Work required: Write out, from the entries below, exactly the lines that run between the lines holding "Image resolution: width=1146" and "Image resolution: width=800 pixels, height=451", inclusive, and stop there.

--*--

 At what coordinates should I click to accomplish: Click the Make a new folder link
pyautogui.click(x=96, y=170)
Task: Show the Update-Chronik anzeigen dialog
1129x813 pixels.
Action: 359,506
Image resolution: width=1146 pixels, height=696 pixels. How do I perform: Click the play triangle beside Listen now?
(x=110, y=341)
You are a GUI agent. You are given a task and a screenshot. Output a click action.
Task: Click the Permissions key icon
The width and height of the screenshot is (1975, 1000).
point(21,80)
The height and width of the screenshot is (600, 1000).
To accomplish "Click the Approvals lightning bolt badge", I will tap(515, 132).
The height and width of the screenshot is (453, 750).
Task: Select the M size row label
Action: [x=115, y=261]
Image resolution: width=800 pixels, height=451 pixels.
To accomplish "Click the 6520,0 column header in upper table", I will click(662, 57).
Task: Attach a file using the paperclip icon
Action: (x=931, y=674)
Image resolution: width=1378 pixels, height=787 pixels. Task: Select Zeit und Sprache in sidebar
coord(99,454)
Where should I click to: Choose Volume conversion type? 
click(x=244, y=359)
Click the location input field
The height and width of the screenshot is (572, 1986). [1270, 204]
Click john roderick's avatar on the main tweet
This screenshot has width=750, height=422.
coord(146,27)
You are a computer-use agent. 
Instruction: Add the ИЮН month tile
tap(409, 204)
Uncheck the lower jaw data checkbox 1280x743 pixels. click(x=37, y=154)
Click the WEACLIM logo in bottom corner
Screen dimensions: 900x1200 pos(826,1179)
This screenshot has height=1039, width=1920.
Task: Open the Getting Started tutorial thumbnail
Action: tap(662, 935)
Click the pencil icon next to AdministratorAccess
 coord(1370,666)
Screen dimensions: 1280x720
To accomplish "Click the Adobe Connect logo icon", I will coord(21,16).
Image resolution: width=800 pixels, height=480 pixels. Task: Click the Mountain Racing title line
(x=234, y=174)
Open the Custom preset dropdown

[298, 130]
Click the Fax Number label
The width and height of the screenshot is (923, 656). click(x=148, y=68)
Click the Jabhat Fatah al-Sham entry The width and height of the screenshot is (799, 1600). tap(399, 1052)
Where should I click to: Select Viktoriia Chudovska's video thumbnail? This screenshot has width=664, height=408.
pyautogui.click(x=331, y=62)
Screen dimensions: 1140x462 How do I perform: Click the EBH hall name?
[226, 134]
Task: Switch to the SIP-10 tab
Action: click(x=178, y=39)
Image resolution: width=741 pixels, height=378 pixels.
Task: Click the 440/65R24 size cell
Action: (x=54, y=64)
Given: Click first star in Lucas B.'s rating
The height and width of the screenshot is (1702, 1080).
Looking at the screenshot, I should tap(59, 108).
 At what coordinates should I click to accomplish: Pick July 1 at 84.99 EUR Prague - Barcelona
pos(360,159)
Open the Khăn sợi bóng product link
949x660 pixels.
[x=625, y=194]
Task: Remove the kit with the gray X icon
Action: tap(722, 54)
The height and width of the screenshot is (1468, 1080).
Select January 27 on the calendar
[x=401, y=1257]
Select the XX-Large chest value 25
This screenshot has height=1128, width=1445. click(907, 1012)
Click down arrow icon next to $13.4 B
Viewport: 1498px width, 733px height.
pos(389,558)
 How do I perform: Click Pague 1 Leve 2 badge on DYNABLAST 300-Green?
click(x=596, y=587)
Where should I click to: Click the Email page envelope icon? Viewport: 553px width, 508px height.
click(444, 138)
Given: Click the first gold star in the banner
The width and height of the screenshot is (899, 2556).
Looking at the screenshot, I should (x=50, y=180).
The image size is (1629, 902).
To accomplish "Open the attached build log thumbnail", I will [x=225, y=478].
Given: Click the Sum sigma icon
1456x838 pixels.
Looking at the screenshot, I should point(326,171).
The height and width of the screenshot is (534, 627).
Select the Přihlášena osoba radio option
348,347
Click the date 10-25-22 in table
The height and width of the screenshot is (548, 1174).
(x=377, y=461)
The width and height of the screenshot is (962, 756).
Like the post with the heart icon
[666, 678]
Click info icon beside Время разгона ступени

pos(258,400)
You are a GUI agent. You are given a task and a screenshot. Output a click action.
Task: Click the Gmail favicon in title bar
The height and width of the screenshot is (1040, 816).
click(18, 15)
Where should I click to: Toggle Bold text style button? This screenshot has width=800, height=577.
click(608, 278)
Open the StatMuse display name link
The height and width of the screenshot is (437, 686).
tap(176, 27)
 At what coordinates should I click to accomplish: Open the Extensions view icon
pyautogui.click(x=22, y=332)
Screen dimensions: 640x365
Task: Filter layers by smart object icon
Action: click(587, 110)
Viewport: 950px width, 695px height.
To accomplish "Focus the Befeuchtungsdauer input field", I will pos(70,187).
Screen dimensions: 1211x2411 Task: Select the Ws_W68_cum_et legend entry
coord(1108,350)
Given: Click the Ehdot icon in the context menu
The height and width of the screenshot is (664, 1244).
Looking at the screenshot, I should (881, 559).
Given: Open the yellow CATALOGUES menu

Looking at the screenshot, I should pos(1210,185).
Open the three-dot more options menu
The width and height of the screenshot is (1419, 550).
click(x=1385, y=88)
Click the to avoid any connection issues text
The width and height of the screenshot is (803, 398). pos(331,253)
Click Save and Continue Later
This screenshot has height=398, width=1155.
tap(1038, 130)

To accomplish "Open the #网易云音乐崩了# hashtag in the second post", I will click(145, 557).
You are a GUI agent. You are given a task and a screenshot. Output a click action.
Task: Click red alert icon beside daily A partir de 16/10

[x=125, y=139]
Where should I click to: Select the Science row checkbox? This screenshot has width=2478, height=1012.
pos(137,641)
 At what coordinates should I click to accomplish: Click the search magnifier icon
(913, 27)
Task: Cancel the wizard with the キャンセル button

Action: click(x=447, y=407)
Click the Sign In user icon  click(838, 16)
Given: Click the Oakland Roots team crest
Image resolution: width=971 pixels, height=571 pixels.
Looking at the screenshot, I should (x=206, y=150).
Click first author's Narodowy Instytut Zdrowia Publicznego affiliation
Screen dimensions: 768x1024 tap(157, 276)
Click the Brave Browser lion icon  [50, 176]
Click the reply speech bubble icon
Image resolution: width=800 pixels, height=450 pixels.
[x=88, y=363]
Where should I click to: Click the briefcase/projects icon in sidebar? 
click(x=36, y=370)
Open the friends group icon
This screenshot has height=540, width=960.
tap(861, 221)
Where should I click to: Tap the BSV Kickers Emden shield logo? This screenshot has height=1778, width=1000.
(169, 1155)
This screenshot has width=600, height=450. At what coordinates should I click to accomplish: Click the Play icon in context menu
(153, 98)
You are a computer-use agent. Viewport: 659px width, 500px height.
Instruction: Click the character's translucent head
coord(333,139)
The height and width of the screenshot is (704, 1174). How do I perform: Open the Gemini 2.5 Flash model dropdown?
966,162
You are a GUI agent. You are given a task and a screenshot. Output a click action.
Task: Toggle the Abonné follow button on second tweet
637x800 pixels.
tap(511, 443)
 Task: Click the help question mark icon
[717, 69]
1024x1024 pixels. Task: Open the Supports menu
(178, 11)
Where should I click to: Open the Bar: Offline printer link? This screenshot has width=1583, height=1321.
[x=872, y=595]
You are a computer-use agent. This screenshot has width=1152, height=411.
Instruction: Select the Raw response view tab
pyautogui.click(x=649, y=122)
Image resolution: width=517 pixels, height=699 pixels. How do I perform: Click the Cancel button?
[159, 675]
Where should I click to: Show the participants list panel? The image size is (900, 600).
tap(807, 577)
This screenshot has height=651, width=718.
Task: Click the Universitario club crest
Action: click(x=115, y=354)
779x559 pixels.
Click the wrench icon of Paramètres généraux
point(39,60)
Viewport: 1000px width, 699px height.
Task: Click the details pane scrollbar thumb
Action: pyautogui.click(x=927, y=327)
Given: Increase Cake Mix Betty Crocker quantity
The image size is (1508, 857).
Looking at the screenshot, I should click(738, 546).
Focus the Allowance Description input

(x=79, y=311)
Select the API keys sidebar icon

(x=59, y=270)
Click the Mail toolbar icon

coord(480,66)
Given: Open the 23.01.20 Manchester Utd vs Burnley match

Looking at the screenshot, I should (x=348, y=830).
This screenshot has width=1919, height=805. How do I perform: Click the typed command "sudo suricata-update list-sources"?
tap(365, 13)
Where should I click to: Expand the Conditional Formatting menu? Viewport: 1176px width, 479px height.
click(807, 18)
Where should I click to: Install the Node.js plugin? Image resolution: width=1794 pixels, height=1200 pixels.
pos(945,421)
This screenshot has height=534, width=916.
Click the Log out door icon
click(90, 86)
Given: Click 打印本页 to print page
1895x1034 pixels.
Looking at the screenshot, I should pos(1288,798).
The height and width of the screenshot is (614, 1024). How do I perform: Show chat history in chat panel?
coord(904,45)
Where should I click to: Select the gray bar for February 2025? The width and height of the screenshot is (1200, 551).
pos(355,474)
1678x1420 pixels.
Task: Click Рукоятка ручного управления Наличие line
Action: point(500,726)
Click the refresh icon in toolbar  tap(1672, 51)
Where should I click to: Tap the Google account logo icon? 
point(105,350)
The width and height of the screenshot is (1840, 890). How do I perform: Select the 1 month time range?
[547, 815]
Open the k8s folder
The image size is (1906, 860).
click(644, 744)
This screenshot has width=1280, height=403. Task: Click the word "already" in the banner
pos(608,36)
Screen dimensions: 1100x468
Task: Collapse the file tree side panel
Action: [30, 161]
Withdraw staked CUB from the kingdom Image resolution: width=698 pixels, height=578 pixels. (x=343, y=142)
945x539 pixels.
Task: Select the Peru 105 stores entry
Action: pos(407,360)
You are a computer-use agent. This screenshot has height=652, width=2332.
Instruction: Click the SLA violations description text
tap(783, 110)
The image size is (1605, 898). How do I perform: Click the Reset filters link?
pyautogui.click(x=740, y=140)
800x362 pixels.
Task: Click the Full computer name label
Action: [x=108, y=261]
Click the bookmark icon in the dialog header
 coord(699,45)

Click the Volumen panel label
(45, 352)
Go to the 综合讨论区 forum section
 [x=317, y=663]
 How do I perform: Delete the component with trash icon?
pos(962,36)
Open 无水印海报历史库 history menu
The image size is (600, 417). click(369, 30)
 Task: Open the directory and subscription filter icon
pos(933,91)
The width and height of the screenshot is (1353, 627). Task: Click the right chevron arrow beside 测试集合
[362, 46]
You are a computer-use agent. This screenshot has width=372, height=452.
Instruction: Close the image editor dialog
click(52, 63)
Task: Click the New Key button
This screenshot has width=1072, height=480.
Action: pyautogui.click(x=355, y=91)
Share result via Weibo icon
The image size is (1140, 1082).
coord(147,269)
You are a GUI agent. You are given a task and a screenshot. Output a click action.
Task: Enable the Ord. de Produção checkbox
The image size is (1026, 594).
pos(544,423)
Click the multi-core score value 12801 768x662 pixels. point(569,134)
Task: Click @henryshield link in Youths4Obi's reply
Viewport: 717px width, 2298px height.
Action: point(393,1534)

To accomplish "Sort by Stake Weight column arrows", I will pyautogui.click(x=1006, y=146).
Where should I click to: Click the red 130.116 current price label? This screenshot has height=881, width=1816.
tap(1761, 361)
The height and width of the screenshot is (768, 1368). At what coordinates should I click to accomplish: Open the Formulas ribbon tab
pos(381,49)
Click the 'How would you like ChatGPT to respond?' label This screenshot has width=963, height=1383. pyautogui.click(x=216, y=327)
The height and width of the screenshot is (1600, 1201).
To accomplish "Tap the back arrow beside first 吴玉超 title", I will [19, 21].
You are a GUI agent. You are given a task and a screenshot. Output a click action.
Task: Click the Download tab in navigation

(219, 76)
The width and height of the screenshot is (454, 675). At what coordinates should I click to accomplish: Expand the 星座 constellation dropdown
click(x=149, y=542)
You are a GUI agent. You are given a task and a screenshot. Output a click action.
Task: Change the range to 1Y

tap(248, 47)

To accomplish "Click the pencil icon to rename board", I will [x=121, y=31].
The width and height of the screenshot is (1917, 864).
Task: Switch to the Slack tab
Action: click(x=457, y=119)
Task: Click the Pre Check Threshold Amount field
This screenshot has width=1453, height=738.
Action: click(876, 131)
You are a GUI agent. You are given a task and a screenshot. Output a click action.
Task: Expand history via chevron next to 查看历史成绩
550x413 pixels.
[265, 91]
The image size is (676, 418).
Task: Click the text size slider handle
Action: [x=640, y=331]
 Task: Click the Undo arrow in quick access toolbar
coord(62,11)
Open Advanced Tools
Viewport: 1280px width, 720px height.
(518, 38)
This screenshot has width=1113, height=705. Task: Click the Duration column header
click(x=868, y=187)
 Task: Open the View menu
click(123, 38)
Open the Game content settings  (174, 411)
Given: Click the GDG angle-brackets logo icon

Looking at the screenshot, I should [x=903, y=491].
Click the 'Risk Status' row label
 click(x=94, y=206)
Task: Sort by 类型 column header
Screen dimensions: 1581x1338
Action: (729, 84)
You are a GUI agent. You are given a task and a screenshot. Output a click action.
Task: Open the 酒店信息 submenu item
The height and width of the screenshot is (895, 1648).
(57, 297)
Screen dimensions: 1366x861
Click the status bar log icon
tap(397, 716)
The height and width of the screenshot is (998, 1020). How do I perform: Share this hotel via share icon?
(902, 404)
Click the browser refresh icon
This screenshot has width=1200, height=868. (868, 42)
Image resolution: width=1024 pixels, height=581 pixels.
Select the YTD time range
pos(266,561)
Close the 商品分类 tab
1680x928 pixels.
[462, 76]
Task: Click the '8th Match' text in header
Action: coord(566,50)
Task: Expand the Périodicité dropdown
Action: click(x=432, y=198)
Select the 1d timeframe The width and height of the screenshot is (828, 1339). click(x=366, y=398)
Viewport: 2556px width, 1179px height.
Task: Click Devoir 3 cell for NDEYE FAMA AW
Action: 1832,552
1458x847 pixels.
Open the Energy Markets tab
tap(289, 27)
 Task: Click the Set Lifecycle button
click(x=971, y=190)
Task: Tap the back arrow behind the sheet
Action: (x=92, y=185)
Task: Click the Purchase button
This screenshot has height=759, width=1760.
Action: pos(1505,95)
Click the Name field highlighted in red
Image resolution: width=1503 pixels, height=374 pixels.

--*--

Solution for this problem:
Image resolution: width=1146 pixels, height=696 pixels. How do I perform: Click the play triangle beside Listen now?
(x=110, y=341)
You are a GUI agent. You are given a task and a screenshot. Output a click action.
Task: Click the Permissions key icon
The width and height of the screenshot is (1975, 1000).
point(21,80)
The height and width of the screenshot is (600, 1000).
To accomplish "Click the Approvals lightning bolt badge", I will tap(515, 132).
The height and width of the screenshot is (453, 750).
Task: Select the M size row label
Action: [x=115, y=261]
Image resolution: width=800 pixels, height=451 pixels.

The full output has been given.